**AIM OF THE TASK**
Down to the last line, repeat the entries exactly.

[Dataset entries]
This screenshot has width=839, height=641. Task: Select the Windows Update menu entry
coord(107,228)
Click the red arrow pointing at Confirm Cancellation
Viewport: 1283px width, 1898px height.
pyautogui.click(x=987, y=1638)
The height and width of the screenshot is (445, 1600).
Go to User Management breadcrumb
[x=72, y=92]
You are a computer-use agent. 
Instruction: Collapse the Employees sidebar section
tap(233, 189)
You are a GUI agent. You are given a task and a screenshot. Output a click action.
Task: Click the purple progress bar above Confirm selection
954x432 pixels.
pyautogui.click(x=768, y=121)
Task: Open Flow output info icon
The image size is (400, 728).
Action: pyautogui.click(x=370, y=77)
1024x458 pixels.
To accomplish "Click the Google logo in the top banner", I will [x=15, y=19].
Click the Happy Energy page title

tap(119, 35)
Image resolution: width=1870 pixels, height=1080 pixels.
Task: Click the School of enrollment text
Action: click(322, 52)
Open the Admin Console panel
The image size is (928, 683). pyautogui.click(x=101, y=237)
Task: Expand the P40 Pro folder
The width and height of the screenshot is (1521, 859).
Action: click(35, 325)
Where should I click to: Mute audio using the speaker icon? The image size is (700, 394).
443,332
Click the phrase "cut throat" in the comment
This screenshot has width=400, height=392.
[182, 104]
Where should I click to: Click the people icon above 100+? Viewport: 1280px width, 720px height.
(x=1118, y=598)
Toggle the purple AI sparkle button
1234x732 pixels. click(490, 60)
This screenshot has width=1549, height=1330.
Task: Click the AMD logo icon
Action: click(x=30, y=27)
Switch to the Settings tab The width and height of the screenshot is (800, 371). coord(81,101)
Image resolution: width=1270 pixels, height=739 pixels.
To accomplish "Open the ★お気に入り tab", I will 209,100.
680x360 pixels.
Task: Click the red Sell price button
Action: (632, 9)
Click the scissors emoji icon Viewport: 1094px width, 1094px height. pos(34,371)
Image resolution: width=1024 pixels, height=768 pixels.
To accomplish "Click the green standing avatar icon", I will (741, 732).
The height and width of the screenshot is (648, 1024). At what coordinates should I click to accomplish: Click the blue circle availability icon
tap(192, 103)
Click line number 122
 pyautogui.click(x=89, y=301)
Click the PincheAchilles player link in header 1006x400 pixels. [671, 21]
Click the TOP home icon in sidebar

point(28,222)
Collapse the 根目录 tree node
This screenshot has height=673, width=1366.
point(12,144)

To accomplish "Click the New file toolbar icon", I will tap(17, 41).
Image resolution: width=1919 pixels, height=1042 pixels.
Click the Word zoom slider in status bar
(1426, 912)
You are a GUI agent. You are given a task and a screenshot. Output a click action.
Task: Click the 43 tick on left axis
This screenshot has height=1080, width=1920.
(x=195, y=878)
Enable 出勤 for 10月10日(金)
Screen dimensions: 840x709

**EXERCISE ANSWER**
This screenshot has width=839, height=641. Task: Select the Windows Update menu entry
coord(107,228)
Click the red arrow pointing at Confirm Cancellation
Viewport: 1283px width, 1898px height.
pyautogui.click(x=987, y=1638)
The height and width of the screenshot is (445, 1600).
Go to User Management breadcrumb
[x=72, y=92]
You are a computer-use agent. 
Instruction: Collapse the Employees sidebar section
tap(233, 189)
You are a GUI agent. You are given a task and a screenshot. Output a click action.
Task: Click the purple progress bar above Confirm selection
954x432 pixels.
pyautogui.click(x=768, y=121)
Task: Open Flow output info icon
The image size is (400, 728).
Action: pyautogui.click(x=370, y=77)
1024x458 pixels.
To accomplish "Click the Google logo in the top banner", I will [x=15, y=19].
Click the Happy Energy page title

tap(119, 35)
Image resolution: width=1870 pixels, height=1080 pixels.
Task: Click the School of enrollment text
Action: click(322, 52)
Open the Admin Console panel
The image size is (928, 683). pyautogui.click(x=101, y=237)
Task: Expand the P40 Pro folder
The width and height of the screenshot is (1521, 859).
Action: click(35, 325)
Where should I click to: Mute audio using the speaker icon? The image size is (700, 394).
443,332
Click the phrase "cut throat" in the comment
This screenshot has width=400, height=392.
[182, 104]
Where should I click to: Click the people icon above 100+? Viewport: 1280px width, 720px height.
(x=1118, y=598)
Toggle the purple AI sparkle button
1234x732 pixels. click(490, 60)
This screenshot has width=1549, height=1330.
Task: Click the AMD logo icon
Action: click(x=30, y=27)
Switch to the Settings tab The width and height of the screenshot is (800, 371). coord(81,101)
Image resolution: width=1270 pixels, height=739 pixels.
To accomplish "Open the ★お気に入り tab", I will 209,100.
680x360 pixels.
Task: Click the red Sell price button
Action: (632, 9)
Click the scissors emoji icon Viewport: 1094px width, 1094px height. pos(34,371)
Image resolution: width=1024 pixels, height=768 pixels.
To accomplish "Click the green standing avatar icon", I will (741, 732).
The height and width of the screenshot is (648, 1024). At what coordinates should I click to accomplish: Click the blue circle availability icon
tap(192, 103)
Click line number 122
 pyautogui.click(x=89, y=301)
Click the PincheAchilles player link in header 1006x400 pixels. [671, 21]
Click the TOP home icon in sidebar

point(28,222)
Collapse the 根目录 tree node
This screenshot has height=673, width=1366.
point(12,144)

To accomplish "Click the New file toolbar icon", I will tap(17, 41).
Image resolution: width=1919 pixels, height=1042 pixels.
Click the Word zoom slider in status bar
(1426, 912)
You are a GUI agent. You are given a task and a screenshot. Output a click action.
Task: Click the 43 tick on left axis
This screenshot has height=1080, width=1920.
(x=195, y=878)
Enable 出勤 for 10月10日(金)
Screen dimensions: 840x709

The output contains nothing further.